- Opening Delimiter -

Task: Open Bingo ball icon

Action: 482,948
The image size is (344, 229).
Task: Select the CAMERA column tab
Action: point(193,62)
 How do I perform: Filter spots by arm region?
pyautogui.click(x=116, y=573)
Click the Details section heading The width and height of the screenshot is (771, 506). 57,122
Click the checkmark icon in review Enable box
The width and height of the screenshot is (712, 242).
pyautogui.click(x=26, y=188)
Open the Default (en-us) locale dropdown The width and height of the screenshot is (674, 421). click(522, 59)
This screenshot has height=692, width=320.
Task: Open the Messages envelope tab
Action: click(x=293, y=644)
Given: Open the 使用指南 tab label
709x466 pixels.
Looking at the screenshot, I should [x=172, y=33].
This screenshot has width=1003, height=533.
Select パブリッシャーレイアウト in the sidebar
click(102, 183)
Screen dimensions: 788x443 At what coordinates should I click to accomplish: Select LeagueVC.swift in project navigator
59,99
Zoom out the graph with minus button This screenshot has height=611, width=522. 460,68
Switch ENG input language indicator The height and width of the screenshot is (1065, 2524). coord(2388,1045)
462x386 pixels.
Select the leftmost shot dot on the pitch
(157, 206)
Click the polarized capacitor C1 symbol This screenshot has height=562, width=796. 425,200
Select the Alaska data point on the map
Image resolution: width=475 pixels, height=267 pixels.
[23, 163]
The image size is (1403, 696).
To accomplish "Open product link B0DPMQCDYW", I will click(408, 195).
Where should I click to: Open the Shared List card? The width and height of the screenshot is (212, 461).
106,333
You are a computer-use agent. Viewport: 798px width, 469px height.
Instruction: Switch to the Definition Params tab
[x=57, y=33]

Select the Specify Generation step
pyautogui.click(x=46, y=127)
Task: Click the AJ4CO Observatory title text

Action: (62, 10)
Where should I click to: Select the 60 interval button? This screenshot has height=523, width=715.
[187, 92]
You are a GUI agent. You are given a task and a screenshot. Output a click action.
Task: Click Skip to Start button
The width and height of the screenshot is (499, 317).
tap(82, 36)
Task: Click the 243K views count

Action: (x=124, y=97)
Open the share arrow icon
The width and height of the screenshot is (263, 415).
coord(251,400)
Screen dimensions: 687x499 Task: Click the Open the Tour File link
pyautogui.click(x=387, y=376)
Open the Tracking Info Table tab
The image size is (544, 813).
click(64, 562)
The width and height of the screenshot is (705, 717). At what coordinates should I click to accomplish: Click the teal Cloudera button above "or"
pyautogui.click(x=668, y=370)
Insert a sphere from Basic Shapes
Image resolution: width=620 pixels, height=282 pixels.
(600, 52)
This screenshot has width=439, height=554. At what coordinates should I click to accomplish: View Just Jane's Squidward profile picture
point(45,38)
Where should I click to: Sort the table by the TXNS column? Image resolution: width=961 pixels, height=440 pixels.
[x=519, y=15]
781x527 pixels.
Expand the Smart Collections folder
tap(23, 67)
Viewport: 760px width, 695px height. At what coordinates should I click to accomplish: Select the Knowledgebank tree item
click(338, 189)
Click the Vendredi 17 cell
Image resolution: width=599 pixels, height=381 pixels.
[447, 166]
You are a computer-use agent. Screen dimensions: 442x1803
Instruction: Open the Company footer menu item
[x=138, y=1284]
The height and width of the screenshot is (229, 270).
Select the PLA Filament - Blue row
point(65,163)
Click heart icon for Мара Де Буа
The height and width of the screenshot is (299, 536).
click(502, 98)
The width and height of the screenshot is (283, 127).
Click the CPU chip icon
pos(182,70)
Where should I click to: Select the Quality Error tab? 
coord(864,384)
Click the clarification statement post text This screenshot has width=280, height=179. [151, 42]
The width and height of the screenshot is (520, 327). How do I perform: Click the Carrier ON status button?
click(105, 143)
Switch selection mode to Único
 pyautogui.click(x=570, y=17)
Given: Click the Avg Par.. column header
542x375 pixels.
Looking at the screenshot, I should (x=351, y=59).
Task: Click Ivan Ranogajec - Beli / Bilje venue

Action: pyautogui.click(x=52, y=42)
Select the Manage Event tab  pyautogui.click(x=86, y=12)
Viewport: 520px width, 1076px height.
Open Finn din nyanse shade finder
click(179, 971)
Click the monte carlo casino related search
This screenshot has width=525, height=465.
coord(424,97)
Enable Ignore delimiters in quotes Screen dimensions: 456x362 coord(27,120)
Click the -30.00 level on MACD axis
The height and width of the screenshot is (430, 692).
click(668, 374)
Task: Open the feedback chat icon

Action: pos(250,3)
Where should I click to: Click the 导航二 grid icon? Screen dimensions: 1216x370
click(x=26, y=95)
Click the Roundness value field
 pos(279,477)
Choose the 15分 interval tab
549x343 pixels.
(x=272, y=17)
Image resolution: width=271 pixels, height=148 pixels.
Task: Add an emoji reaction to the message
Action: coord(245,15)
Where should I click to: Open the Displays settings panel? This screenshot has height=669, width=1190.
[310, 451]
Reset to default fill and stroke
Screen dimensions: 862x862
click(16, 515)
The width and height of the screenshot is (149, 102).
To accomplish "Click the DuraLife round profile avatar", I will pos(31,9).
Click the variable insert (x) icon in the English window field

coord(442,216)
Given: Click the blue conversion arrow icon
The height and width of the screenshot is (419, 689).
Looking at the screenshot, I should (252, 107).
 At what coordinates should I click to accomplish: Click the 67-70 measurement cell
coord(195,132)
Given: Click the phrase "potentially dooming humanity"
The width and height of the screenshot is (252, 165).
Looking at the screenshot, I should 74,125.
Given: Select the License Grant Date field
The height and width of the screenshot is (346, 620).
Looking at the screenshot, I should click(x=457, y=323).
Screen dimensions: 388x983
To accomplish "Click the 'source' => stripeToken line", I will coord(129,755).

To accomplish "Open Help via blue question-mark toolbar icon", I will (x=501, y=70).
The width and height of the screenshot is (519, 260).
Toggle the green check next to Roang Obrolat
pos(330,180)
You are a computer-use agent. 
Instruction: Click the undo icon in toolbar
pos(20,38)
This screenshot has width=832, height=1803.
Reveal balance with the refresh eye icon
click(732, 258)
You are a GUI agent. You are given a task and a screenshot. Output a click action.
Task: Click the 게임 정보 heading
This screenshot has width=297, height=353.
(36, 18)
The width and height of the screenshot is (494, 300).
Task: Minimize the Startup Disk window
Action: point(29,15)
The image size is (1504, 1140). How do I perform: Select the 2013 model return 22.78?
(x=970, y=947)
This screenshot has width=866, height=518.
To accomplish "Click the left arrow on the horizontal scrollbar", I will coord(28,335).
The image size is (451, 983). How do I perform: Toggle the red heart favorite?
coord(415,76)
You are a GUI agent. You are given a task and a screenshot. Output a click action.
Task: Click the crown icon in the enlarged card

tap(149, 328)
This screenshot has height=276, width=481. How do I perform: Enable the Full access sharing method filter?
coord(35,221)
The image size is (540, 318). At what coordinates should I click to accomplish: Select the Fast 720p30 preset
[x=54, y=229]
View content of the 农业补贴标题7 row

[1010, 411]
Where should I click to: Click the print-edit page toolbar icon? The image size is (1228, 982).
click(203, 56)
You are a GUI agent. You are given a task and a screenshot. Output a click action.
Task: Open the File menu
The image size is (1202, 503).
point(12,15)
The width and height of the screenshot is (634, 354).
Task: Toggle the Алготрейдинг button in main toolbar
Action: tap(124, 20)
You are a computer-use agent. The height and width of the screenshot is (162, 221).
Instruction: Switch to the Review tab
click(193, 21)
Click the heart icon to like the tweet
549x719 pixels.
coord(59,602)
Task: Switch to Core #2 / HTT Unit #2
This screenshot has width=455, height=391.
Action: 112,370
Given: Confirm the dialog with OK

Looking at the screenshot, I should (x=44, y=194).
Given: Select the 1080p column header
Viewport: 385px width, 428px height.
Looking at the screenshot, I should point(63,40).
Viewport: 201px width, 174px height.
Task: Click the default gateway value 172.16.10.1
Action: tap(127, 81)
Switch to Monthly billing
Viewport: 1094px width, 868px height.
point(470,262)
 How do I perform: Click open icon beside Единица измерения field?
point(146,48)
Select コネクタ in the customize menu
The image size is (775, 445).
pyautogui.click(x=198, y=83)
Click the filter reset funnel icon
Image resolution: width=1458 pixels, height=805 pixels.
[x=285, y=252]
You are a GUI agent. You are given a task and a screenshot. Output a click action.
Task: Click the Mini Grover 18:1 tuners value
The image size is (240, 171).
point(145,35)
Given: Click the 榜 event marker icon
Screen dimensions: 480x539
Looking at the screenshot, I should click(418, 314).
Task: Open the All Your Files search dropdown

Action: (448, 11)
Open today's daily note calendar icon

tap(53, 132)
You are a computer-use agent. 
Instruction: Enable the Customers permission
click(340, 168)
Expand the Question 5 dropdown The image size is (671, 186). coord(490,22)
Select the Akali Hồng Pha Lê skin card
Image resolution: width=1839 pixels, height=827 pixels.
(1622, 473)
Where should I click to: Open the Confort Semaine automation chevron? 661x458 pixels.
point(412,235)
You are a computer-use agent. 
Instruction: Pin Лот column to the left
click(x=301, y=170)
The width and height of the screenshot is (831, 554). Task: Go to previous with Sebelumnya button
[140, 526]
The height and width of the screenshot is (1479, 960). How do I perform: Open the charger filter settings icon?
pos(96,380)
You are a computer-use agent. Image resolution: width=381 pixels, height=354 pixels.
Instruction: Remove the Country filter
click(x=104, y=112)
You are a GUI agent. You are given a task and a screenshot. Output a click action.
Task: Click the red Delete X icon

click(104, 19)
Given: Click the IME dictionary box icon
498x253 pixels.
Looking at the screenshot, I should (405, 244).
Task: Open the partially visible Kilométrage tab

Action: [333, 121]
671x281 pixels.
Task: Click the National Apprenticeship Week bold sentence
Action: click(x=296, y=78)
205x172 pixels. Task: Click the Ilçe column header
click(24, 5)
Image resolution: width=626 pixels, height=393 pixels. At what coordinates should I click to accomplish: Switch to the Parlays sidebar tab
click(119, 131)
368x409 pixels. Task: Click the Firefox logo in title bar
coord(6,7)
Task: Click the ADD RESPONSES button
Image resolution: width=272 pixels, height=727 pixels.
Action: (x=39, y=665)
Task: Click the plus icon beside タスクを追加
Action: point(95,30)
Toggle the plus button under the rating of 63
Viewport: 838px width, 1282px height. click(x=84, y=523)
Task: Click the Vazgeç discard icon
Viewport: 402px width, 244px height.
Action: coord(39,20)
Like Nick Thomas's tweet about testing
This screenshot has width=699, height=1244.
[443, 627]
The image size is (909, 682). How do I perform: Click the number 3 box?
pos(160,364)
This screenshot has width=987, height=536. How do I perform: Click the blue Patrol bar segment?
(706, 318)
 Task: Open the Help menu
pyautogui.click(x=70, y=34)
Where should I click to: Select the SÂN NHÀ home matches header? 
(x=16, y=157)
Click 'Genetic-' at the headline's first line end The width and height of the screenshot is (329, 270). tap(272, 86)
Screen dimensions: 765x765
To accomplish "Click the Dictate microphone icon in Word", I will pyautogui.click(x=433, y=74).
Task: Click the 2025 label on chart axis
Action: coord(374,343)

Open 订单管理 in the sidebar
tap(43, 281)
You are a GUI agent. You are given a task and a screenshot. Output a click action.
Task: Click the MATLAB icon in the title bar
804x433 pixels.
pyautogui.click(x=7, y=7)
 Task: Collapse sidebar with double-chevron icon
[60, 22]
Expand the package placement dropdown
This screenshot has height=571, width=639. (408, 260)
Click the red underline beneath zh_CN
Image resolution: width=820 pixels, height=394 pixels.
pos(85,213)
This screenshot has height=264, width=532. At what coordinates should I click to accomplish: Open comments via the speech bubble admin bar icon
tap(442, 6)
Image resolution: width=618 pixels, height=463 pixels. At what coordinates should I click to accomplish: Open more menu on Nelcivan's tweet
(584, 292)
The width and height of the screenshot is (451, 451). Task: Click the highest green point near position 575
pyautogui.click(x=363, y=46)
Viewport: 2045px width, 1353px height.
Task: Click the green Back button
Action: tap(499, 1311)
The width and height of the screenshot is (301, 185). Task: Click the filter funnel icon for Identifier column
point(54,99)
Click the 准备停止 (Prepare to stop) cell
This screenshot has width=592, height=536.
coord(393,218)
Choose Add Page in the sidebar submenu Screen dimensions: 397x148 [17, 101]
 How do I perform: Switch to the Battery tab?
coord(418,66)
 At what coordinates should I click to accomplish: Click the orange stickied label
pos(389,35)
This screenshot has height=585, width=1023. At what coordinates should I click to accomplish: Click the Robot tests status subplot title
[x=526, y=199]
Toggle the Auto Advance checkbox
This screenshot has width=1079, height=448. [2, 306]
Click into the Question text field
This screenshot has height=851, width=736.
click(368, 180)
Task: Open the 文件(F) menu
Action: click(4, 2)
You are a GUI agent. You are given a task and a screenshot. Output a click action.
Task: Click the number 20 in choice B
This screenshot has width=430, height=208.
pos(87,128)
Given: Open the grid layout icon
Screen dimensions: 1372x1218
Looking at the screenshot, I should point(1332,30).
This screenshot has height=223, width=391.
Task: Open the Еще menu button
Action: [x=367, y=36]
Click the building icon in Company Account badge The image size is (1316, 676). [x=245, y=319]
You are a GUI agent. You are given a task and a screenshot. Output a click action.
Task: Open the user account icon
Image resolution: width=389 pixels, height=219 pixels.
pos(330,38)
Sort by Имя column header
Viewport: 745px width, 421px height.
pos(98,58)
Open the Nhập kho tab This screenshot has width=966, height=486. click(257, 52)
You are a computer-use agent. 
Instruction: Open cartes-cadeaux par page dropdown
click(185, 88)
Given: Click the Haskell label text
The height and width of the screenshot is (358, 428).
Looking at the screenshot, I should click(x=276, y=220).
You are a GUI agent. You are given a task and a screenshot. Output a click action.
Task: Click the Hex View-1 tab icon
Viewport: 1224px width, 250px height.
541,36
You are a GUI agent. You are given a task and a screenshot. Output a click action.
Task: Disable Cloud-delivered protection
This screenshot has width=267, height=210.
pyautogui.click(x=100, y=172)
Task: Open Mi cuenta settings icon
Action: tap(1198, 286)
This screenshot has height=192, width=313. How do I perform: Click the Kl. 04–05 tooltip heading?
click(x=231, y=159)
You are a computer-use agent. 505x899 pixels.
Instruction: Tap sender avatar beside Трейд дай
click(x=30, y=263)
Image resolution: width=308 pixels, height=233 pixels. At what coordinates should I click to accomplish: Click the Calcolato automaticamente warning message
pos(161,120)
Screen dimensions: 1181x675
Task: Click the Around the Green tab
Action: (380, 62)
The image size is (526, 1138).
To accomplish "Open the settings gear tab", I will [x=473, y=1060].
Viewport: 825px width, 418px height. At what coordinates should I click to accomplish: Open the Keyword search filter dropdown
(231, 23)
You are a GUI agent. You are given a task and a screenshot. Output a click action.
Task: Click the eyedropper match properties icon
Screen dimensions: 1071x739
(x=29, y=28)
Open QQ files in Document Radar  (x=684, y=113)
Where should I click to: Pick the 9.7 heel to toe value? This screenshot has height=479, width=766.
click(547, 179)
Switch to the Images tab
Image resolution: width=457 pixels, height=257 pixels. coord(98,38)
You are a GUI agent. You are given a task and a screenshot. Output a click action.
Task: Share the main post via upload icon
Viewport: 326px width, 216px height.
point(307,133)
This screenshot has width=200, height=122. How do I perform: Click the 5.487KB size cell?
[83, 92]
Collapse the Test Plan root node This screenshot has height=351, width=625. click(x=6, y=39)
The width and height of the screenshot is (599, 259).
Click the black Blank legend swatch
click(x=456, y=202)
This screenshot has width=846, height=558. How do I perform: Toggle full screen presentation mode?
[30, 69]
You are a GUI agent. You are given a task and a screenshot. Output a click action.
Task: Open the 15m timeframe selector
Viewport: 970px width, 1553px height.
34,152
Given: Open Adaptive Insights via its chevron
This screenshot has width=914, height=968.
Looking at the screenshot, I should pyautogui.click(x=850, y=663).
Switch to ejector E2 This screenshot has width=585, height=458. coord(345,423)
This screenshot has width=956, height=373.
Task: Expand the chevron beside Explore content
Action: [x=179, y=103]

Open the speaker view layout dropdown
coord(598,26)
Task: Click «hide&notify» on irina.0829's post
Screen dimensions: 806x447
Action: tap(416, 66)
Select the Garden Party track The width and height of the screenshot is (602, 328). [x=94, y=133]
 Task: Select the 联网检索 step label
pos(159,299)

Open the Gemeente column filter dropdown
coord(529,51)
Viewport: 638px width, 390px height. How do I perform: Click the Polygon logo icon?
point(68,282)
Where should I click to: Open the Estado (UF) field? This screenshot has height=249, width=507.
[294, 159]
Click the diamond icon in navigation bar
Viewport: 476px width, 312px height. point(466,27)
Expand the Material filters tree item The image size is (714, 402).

- Closing Delimiter -

### Task statement
Word for word, restate the lines of the data above that fall between the line holding "Instruction: Remove the Country filter" and the line holding "Task: Click the ADD RESPONSES button", inclusive, and no other lines.

### Result of this exercise
Instruction: Remove the Country filter
click(x=104, y=112)
You are a GUI agent. You are given a task and a screenshot. Output a click action.
Task: Click the red Delete X icon

click(104, 19)
Given: Click the IME dictionary box icon
498x253 pixels.
Looking at the screenshot, I should (405, 244).
Task: Open the partially visible Kilométrage tab

Action: [333, 121]
671x281 pixels.
Task: Click the National Apprenticeship Week bold sentence
Action: click(x=296, y=78)
205x172 pixels. Task: Click the Ilçe column header
click(24, 5)
Image resolution: width=626 pixels, height=393 pixels. At what coordinates should I click to accomplish: Switch to the Parlays sidebar tab
click(119, 131)
368x409 pixels. Task: Click the Firefox logo in title bar
coord(6,7)
Task: Click the ADD RESPONSES button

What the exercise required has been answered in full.